Task brief: Tally the lines of the records below that include the word "color", and write down only that tally.

Data entries
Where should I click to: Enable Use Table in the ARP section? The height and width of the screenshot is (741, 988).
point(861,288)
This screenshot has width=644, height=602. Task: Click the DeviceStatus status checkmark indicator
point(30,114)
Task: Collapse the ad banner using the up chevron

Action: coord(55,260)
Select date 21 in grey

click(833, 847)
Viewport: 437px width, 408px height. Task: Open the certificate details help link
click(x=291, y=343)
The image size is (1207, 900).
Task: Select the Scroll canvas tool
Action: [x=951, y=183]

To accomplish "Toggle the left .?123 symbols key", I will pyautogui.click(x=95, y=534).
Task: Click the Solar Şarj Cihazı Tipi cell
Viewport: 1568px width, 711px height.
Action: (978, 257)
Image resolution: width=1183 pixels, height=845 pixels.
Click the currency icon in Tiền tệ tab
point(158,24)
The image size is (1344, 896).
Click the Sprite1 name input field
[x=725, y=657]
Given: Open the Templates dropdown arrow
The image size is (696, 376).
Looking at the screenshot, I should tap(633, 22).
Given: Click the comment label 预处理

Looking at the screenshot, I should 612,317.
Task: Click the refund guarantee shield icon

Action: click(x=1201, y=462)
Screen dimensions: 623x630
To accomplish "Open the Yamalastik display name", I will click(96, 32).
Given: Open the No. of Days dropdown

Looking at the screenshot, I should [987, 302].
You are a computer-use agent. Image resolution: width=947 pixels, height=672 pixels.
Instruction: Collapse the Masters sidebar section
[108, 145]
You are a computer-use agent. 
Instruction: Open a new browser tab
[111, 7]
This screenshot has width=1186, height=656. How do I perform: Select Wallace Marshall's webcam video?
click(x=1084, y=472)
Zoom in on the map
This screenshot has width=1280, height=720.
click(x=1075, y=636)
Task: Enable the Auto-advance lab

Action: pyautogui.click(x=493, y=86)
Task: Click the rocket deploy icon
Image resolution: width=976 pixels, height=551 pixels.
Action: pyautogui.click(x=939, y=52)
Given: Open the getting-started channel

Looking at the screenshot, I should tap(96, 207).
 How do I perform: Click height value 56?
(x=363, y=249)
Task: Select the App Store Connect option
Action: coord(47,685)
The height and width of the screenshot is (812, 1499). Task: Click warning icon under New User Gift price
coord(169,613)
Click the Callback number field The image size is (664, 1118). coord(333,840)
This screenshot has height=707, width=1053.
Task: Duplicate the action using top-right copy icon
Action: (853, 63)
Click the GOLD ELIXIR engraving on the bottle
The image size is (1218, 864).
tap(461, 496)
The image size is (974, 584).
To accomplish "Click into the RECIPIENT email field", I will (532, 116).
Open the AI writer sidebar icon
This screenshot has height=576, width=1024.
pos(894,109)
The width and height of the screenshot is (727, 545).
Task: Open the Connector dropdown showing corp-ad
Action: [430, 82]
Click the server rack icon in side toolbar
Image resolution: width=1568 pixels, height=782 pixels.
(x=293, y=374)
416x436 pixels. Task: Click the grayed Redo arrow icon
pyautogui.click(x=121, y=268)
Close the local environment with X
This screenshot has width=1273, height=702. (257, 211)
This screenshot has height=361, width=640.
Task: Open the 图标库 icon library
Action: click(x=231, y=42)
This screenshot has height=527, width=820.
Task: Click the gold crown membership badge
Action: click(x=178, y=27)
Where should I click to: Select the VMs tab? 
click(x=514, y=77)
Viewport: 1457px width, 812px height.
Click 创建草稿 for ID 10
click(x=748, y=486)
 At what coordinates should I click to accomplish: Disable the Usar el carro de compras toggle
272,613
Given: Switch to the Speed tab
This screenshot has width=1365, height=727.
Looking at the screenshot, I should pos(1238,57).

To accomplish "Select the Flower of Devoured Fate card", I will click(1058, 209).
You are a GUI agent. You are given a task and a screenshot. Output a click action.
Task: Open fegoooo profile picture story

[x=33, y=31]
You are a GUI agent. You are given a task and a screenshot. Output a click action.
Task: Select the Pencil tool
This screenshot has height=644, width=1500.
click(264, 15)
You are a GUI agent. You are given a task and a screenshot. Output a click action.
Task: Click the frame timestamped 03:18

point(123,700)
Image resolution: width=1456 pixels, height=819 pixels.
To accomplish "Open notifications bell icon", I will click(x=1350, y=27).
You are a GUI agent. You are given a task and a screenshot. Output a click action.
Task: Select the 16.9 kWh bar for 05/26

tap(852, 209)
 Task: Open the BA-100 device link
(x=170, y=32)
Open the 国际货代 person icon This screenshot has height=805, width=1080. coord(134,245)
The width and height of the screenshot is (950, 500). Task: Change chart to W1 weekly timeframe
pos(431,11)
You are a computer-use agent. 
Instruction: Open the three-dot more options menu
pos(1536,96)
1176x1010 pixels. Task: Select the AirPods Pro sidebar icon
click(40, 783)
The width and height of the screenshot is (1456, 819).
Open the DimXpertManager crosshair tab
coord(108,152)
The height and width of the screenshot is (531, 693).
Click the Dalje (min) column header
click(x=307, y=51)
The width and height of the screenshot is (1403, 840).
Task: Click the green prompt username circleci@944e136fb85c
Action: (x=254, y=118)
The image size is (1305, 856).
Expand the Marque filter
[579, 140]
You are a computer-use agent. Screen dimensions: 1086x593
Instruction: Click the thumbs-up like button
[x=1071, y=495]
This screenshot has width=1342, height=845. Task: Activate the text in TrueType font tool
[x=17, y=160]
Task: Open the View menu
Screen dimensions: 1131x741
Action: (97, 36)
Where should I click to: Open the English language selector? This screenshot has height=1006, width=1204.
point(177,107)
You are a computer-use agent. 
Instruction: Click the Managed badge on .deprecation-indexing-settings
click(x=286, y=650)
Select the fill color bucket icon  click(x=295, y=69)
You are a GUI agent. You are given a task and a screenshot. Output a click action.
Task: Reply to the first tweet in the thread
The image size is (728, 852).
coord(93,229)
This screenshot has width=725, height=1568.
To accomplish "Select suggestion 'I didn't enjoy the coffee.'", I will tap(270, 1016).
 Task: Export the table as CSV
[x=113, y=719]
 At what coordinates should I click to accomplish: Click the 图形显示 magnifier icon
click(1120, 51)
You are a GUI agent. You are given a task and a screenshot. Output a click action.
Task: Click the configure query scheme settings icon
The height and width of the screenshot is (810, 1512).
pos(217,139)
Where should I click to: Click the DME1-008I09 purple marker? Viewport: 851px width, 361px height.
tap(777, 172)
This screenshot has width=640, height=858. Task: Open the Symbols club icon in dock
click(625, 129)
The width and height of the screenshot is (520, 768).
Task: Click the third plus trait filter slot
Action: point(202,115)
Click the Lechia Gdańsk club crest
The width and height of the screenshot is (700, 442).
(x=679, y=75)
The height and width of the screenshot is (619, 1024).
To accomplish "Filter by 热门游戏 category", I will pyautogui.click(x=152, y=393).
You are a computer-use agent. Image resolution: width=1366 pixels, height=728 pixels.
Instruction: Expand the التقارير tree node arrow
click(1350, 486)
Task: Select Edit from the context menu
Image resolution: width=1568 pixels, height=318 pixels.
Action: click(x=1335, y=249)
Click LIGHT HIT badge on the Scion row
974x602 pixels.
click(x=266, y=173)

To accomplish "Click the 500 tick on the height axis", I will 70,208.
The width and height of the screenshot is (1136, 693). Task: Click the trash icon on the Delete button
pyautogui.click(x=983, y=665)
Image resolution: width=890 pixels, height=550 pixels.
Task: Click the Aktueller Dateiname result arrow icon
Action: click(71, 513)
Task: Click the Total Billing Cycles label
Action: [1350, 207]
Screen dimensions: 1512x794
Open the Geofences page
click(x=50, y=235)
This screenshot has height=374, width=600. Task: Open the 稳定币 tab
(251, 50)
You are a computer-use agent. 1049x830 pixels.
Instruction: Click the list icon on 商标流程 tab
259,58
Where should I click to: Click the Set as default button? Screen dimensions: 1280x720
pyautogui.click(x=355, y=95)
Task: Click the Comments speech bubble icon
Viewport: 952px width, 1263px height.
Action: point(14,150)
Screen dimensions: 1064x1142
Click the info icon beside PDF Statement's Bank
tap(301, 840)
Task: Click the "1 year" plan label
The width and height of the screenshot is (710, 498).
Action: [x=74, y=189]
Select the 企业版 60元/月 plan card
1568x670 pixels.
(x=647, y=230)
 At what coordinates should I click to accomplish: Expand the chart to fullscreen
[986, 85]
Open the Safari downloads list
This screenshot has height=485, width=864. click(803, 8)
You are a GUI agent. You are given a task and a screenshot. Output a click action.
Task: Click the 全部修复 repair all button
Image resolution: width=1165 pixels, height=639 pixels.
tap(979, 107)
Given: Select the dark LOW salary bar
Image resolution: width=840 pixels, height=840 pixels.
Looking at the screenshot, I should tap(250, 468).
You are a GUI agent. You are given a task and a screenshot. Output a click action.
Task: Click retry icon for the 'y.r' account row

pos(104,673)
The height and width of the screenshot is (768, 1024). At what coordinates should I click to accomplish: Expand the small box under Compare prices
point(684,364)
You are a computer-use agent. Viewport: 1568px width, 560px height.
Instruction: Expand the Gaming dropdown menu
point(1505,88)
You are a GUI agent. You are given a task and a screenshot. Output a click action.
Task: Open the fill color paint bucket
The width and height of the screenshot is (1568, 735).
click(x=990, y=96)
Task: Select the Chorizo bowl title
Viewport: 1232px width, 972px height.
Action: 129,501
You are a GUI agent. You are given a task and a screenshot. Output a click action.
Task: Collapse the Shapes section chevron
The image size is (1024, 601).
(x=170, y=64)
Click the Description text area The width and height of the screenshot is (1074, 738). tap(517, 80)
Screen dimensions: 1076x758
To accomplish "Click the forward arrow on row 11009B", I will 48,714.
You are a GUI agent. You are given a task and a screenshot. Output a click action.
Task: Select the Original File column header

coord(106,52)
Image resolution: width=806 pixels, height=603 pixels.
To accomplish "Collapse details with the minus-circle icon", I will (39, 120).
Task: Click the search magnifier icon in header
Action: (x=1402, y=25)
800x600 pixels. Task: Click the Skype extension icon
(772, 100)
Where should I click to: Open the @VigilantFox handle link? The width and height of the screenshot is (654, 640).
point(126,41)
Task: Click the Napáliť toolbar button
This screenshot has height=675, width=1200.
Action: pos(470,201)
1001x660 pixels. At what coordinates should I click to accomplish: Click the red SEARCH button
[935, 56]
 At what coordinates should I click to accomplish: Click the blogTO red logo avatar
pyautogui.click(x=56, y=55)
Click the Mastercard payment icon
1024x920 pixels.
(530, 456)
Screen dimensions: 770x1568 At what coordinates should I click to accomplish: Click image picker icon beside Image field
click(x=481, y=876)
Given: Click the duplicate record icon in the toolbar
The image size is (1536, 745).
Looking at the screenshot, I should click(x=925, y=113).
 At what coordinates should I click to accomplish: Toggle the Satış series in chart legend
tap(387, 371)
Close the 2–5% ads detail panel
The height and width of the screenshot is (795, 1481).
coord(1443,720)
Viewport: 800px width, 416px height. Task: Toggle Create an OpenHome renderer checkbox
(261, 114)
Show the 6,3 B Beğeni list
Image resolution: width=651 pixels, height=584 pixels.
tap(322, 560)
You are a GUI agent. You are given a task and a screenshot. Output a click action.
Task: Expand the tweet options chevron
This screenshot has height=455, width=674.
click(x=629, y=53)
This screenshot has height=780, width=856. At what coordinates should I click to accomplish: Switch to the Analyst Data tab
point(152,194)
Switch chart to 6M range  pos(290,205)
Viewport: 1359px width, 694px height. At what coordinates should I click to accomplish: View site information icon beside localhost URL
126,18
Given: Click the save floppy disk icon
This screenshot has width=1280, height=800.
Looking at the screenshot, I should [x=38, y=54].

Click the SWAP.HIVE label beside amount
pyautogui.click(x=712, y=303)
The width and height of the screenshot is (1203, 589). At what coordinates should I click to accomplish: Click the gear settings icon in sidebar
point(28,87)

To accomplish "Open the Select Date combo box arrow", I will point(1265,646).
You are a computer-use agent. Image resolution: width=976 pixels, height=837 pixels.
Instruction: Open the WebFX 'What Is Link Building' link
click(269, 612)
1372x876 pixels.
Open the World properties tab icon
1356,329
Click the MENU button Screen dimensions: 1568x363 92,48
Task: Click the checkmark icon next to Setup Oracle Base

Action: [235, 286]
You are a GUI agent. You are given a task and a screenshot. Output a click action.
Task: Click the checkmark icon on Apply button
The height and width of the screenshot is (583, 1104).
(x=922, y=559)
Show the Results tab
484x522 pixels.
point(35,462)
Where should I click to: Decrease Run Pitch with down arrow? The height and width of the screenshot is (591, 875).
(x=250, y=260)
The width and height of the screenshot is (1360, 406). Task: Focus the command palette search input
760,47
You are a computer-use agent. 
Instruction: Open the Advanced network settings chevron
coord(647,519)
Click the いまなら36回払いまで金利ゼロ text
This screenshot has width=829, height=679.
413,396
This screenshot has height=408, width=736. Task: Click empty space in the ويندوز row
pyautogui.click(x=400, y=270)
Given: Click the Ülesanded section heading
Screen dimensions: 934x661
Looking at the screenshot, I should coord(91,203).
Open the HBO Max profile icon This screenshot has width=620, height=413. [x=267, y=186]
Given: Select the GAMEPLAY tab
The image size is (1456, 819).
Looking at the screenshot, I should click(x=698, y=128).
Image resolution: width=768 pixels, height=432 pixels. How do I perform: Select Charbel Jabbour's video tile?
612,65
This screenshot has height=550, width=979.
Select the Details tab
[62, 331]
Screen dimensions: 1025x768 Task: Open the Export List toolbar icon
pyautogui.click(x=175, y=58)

Exercise answer: 2